Comparison Table of JVM vs Native Image Characteristics

The following table summarizes the key differences between JVM and native image executions:

Table: Comparison of JVM and Native Image Characteristics

Aspect	JVM (with JIT)	GraalVM Native Image
Startup Time	2-10 seconds (depends on app size)	10-100 milliseconds
Memory Footprint	High (JVM overhead ~50-100MB + heap)	Low (~30-80MB total)
Peak Performance	High (after JIT warmup)	Good, but may be lower than JIT-optimized code
Build Time	Fast (just packaging)	Slow (AOT compilation, analysis)
Executable Size	Small JAR + JRE	Larger standalone binary
Reflection	Fully dynamic, no configuration needed	Requires explicit configuration (hints)
Dynamic Class Loading	Fully supported	Not supported (Closed World)
Dynamic Proxies	Runtime generation (JDK/CGLIB)	JDK proxies configurable, CGLIB not supported
Resource Loading	Dynamic via classpath scan	Requires resource-config.json
Debugging	Standard Java debugging tools	Limited, requires native debuggers
Monitoring (JMX)	Full support	Limited or requires custom agent
Profile-Guided Optimization (PGO)	JIT does this dynamically	Possible via separate PGO build step

Thought Experiment: Evaluating Native Image for LogisticsCore

Scenario: The LogisticsCore team is considering building a native image for their warehouse management CLI tool.
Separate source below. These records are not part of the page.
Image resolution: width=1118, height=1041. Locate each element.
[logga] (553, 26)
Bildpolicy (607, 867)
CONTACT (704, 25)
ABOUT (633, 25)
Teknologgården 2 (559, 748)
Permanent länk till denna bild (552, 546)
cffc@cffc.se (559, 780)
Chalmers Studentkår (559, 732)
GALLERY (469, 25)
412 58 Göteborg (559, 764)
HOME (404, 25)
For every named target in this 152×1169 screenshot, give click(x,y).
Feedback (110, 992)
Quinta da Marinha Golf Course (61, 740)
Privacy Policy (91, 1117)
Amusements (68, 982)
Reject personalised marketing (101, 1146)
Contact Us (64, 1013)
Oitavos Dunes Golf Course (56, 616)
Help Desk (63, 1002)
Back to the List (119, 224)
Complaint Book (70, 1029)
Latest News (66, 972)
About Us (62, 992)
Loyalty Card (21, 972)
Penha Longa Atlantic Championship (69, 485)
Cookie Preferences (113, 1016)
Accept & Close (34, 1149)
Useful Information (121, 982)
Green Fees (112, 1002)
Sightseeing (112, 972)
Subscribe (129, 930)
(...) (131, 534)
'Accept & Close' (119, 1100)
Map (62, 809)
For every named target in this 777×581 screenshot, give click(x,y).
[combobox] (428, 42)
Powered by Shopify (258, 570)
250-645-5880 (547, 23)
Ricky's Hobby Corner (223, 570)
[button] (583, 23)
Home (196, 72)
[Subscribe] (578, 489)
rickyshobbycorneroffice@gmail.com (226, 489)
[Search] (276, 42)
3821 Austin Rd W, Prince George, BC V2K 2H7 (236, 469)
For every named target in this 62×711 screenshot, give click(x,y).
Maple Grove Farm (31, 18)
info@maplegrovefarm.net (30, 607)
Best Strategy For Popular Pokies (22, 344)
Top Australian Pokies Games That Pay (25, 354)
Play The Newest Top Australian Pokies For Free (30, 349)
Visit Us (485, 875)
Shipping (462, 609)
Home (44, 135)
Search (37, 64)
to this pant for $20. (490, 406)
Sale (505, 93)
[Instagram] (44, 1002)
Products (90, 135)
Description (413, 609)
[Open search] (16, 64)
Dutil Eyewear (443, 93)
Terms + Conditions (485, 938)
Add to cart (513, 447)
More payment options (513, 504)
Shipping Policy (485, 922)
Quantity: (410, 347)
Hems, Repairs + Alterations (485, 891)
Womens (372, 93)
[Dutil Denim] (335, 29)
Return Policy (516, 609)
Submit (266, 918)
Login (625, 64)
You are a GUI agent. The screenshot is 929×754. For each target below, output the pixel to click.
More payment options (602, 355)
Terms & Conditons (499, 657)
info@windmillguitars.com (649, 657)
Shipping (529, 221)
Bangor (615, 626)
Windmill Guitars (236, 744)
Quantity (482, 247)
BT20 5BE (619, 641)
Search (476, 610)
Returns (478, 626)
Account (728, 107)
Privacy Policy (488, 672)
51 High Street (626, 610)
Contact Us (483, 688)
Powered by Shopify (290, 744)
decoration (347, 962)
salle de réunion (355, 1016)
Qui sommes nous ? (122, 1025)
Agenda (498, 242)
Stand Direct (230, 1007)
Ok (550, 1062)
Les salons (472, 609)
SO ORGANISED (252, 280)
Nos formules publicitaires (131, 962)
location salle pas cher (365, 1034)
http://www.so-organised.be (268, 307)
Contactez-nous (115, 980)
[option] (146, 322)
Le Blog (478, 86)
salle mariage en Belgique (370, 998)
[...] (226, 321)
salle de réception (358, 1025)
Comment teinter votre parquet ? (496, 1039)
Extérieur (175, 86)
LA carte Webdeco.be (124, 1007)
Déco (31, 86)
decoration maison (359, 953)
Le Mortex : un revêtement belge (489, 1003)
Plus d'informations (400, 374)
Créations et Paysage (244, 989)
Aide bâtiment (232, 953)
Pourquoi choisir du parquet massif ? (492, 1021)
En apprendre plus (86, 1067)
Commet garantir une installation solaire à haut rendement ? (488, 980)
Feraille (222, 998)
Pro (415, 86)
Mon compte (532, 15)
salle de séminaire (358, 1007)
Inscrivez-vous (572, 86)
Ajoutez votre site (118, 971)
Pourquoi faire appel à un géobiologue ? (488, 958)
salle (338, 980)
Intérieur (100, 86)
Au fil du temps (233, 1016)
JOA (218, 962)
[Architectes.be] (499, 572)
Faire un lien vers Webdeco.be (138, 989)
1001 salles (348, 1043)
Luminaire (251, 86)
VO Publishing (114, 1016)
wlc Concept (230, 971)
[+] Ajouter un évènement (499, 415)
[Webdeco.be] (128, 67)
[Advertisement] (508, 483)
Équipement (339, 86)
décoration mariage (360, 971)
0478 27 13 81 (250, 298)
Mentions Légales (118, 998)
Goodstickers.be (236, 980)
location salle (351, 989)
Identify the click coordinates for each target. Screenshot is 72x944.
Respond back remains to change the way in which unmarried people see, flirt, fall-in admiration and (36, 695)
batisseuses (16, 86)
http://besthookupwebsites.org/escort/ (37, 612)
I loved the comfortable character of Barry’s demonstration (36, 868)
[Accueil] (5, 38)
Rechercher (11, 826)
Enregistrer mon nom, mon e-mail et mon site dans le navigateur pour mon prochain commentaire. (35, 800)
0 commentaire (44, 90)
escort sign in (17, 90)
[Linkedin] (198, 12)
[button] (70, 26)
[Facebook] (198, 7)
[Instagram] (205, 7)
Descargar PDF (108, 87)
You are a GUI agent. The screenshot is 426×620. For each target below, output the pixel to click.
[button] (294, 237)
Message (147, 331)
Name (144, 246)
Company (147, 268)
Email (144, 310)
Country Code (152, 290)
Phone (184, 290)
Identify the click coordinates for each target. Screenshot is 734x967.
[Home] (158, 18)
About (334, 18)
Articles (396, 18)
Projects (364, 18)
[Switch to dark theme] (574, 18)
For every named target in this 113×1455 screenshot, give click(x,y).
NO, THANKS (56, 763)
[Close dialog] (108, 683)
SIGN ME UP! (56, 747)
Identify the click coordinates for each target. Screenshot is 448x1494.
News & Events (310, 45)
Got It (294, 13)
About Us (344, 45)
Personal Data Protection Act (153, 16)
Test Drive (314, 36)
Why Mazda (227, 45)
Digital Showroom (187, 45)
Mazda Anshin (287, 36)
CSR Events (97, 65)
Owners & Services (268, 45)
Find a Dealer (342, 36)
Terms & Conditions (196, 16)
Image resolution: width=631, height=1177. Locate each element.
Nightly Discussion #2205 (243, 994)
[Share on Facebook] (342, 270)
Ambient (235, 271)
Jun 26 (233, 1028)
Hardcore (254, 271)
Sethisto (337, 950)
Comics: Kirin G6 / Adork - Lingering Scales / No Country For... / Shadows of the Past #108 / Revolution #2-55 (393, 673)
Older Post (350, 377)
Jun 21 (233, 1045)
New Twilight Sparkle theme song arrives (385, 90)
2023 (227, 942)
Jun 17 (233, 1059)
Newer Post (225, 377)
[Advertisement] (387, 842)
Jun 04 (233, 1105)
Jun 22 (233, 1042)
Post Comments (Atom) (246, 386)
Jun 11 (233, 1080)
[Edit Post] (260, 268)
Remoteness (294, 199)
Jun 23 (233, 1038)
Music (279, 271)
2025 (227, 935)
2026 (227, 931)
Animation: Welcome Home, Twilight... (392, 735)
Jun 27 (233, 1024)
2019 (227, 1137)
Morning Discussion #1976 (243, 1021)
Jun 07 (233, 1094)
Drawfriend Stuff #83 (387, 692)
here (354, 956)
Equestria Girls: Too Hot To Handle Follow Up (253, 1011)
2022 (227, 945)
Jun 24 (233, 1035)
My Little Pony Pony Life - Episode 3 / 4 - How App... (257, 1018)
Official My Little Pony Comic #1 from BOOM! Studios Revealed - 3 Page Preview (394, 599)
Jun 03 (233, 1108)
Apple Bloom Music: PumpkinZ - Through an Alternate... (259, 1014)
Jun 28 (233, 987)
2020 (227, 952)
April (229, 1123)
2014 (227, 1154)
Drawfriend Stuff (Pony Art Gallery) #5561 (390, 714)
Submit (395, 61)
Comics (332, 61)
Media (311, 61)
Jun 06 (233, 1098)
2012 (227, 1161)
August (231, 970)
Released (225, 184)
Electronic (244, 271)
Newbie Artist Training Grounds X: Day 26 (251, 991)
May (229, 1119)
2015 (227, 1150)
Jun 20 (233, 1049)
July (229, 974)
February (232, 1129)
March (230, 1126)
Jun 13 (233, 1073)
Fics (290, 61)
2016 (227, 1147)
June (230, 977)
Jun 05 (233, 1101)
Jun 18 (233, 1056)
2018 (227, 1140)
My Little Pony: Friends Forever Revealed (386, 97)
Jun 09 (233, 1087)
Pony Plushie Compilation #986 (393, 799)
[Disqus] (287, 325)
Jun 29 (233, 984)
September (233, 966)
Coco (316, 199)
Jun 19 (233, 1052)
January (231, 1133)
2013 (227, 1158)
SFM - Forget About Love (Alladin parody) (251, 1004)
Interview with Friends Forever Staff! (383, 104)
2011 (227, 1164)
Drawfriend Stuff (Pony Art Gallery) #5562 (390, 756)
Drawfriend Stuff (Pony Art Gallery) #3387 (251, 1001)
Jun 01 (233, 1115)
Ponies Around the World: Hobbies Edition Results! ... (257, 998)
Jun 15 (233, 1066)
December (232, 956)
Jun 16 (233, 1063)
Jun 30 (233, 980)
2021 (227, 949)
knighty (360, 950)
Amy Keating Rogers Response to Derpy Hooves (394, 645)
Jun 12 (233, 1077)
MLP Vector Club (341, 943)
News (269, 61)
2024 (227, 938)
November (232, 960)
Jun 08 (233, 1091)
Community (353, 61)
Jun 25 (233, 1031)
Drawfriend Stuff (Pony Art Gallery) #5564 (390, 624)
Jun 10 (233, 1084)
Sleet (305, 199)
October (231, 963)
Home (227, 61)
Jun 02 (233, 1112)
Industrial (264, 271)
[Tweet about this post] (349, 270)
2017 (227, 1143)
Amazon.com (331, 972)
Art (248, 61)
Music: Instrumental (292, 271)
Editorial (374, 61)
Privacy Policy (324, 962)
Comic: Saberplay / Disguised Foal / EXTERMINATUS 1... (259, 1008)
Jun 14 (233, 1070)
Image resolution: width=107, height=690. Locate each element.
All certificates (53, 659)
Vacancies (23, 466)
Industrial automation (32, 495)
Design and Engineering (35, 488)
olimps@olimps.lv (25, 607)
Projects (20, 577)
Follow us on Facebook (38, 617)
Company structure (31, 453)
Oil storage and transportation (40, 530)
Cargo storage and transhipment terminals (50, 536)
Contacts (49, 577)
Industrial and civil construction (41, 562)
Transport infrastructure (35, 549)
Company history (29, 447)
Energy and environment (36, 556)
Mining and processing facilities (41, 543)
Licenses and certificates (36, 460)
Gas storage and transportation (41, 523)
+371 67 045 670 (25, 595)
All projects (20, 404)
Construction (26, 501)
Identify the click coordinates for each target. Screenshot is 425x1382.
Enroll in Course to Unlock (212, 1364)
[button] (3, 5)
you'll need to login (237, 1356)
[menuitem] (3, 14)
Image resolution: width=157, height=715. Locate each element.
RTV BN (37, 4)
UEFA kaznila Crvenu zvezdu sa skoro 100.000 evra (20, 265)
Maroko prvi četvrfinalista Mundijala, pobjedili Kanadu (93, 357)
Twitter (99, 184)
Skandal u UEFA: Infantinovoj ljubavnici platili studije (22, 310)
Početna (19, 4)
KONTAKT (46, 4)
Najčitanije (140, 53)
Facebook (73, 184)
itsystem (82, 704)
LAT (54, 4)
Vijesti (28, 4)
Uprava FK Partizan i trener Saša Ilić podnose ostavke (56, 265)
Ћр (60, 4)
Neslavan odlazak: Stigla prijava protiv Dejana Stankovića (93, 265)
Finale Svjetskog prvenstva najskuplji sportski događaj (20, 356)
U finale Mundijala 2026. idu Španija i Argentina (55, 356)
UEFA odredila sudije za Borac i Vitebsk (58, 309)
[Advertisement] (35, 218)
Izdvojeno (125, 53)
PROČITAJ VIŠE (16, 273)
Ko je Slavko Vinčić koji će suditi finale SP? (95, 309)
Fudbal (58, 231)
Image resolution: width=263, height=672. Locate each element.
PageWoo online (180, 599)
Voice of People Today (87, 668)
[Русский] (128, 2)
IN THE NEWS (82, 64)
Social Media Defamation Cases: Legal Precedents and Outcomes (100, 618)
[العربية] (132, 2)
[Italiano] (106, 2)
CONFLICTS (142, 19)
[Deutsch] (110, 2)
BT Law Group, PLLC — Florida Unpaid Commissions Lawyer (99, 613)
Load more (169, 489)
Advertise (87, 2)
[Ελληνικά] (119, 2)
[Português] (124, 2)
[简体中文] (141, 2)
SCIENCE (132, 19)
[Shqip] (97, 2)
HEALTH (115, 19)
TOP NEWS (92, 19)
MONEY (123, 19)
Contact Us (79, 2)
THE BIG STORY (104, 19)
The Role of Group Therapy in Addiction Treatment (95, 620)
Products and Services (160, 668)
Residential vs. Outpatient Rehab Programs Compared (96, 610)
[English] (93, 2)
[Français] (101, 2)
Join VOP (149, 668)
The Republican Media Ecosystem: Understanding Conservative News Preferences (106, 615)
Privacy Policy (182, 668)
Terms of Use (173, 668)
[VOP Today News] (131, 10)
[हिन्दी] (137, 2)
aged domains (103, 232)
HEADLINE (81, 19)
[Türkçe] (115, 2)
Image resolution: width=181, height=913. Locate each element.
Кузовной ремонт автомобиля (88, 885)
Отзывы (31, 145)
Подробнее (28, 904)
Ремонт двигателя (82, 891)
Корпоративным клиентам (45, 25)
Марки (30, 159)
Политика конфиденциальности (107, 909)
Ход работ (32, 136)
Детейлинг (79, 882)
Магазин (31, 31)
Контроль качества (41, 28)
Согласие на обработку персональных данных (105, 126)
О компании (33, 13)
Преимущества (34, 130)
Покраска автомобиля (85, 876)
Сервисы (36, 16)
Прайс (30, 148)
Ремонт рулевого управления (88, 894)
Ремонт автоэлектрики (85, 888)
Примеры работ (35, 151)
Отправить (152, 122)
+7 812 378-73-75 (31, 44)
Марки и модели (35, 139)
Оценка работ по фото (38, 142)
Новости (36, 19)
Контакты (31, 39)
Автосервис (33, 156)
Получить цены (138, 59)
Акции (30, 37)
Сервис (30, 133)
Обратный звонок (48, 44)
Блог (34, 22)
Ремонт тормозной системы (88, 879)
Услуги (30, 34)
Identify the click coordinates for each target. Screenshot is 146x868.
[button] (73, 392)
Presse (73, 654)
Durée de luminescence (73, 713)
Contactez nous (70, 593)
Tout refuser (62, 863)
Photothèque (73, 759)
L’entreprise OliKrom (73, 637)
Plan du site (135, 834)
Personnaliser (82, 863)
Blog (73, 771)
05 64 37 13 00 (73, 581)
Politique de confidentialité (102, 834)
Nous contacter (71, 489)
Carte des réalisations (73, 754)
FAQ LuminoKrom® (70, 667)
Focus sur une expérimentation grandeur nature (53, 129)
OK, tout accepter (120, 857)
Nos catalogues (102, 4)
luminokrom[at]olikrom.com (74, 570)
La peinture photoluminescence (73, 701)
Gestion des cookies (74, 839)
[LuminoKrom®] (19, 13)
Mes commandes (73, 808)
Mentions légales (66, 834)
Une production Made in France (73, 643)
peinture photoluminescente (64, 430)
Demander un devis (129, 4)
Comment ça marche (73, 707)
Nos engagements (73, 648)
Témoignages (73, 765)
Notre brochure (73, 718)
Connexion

The tool is invoked periodically for batch processing (e.g., nightly inventory reconciliation). Currently, startup takes several seconds on the JVM, and memory usage is substantial. The team wants faster startup and lower memory to run more frequent, smaller batches.

Considerations:

1. Closed World Analysis: The application uses Spring Data JPA with Hibernate. Hibernate relies heavily on reflection and bytecode generation (proxies). The native image builder will not automatically analyze all entity mappings and query methods without explicit hints.
2. Spring AOT: Enable Spring AOT (spring.aot.enabled=true). This will generate hints for many Spring internals, but may not cover custom repository queries or dynamic JPA metamodel usage.
3. Proxy Issues: The application uses @Transactional on service methods. JDK Dynamic Proxies will be needed. Spring AOT should generate proxy-config.json hints. However, if any bean uses CGLIB proxying (e.g., @Configuration(proxyBeanMethods=true)), those configurations must be switched to lite mode (proxyBeanMethods=false).
4. Resource Loading: The app loads application.properties and some XML mapping files. These need to be listed in resource-config.json. The tracing agent can help discover these.
5. Build Time Impact: The native image build might take several minutes versus seconds for a JAR. CI/CD pipeline needs adjustment.
6. Runtime Behavior: The native executable will start in tens of milliseconds and use significantly less memory. However, if a new entity class is added, the native image must be rebuilt. Dynamic class loading is impossible.
7. Trade-off Decision: For a batch CLI tool where startup time is critical and the codebase is relatively stable, native image offers clear benefits. For a long-running server where peak throughput is key, JVM may be better.

Conclusion: The team should proceed with a proof-of-concept, using the GraalVM tracing agent to generate initial hints, enabling Spring AOT, and testing the native executable with their batch jobs.